> TASK GOAL
Starting at the top of the entries below, print each line exactly until the line with "You are a computer-use agent. Image" has been printed too.

━━━ RECORDS FOR THE EXERCISE

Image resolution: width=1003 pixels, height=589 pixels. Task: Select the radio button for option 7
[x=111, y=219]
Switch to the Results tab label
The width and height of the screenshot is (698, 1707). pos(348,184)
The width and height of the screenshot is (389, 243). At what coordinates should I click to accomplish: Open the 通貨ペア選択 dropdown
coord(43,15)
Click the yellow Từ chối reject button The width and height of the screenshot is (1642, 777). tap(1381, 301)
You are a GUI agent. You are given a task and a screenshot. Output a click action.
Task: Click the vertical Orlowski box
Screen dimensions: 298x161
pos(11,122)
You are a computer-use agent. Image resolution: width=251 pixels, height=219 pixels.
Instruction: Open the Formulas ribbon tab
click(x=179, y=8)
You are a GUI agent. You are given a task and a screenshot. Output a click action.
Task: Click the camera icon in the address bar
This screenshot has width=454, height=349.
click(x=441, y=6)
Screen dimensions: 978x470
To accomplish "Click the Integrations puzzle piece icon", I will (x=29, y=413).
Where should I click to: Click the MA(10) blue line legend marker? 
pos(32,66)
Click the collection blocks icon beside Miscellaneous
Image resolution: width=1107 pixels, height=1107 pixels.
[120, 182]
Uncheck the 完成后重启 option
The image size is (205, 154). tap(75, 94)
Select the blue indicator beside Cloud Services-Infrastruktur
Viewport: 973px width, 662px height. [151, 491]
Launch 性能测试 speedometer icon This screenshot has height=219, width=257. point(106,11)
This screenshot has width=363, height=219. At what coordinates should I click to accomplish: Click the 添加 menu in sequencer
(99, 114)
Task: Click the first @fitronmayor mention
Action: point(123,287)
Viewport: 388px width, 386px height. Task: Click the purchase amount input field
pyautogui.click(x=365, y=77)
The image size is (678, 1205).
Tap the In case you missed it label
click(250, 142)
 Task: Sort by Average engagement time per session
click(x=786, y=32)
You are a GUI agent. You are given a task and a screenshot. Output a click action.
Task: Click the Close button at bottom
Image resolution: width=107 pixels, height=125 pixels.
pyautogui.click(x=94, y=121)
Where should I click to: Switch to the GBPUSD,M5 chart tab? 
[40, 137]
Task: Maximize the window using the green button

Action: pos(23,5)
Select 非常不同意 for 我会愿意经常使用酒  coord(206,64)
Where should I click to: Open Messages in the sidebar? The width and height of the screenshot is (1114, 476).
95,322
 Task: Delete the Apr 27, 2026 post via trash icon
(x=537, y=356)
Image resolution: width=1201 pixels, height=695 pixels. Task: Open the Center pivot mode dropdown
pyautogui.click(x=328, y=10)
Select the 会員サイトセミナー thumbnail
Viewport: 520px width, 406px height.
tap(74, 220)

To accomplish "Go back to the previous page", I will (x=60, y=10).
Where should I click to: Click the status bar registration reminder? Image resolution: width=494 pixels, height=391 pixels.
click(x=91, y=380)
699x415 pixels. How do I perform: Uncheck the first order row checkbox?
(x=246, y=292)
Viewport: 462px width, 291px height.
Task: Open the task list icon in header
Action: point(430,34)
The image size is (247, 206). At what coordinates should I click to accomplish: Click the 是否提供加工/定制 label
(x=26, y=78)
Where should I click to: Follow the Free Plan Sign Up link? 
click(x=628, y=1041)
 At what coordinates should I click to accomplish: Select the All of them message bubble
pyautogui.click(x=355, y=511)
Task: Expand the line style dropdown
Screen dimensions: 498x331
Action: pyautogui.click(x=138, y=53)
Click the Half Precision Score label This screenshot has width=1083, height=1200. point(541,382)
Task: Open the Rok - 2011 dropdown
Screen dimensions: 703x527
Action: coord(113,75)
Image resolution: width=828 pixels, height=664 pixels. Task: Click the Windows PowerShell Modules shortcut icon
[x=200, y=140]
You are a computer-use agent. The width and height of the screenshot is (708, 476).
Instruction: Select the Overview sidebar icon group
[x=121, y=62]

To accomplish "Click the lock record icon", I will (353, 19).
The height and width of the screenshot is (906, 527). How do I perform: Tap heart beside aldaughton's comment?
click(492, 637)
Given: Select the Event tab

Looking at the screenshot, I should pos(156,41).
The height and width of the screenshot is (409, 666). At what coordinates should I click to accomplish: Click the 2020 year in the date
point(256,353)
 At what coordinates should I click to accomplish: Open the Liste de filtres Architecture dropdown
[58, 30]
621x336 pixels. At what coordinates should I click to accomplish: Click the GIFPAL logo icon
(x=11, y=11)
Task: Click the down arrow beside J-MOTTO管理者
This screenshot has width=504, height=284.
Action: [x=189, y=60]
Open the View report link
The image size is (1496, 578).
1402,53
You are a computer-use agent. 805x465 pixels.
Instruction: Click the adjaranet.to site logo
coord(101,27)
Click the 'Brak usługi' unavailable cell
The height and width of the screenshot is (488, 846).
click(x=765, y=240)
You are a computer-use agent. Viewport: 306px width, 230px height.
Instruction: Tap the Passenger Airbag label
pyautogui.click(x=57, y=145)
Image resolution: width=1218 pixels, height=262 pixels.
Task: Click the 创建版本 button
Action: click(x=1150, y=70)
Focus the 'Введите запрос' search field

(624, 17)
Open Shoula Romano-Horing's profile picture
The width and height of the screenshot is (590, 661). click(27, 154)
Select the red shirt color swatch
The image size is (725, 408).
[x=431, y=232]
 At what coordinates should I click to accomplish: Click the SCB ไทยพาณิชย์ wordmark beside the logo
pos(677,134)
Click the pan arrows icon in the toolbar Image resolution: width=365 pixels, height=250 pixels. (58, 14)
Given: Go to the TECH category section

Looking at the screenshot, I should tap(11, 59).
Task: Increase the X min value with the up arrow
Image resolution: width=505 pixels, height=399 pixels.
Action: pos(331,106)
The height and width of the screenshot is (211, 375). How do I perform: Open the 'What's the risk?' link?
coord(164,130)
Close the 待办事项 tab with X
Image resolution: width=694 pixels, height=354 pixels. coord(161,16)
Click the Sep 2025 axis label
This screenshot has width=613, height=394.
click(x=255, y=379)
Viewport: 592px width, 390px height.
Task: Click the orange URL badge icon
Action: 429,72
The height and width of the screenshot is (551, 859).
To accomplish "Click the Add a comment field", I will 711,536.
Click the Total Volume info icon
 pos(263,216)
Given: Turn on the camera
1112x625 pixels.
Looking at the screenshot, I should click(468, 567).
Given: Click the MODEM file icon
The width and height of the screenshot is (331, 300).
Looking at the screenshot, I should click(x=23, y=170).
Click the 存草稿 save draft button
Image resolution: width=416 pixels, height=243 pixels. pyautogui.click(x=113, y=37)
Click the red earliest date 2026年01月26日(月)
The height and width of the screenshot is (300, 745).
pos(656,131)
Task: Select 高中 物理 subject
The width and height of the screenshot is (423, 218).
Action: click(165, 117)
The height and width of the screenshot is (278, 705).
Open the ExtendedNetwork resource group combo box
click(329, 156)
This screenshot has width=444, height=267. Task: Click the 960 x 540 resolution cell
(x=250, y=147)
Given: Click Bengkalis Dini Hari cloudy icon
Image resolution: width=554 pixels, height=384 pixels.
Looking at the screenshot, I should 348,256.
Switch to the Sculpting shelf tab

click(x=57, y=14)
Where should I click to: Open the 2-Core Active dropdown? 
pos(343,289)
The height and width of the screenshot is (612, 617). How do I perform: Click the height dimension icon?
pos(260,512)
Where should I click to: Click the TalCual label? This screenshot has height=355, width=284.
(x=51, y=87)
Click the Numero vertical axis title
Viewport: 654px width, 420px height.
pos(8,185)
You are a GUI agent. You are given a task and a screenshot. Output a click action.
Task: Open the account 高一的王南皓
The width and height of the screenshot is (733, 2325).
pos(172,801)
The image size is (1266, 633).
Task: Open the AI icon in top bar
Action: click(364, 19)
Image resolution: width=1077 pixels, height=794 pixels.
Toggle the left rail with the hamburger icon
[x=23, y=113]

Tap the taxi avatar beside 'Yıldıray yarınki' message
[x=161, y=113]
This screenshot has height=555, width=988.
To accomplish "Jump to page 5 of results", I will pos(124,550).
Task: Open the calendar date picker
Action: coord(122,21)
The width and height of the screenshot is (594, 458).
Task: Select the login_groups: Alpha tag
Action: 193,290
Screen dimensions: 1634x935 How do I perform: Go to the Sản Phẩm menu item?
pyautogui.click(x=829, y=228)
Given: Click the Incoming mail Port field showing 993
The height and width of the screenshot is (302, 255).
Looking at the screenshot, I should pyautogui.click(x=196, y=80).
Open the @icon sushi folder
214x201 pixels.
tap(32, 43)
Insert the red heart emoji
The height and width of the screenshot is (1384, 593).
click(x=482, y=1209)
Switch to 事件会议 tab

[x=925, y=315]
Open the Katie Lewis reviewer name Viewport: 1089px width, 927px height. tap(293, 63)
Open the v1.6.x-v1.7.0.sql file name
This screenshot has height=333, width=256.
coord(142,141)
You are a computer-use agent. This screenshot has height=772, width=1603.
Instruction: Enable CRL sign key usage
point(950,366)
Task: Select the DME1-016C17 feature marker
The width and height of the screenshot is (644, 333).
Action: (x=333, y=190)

━━━━━━

> RESPONSE BELOW
Image resolution: width=1003 pixels, height=589 pixels. Task: Select the radio button for option 7
[x=111, y=219]
Switch to the Results tab label
The width and height of the screenshot is (698, 1707). pos(348,184)
The width and height of the screenshot is (389, 243). At what coordinates should I click to accomplish: Open the 通貨ペア選択 dropdown
coord(43,15)
Click the yellow Từ chối reject button The width and height of the screenshot is (1642, 777). tap(1381, 301)
You are a GUI agent. You are given a task and a screenshot. Output a click action.
Task: Click the vertical Orlowski box
Screen dimensions: 298x161
pos(11,122)
You are a computer-use agent. Image resolution: width=251 pixels, height=219 pixels.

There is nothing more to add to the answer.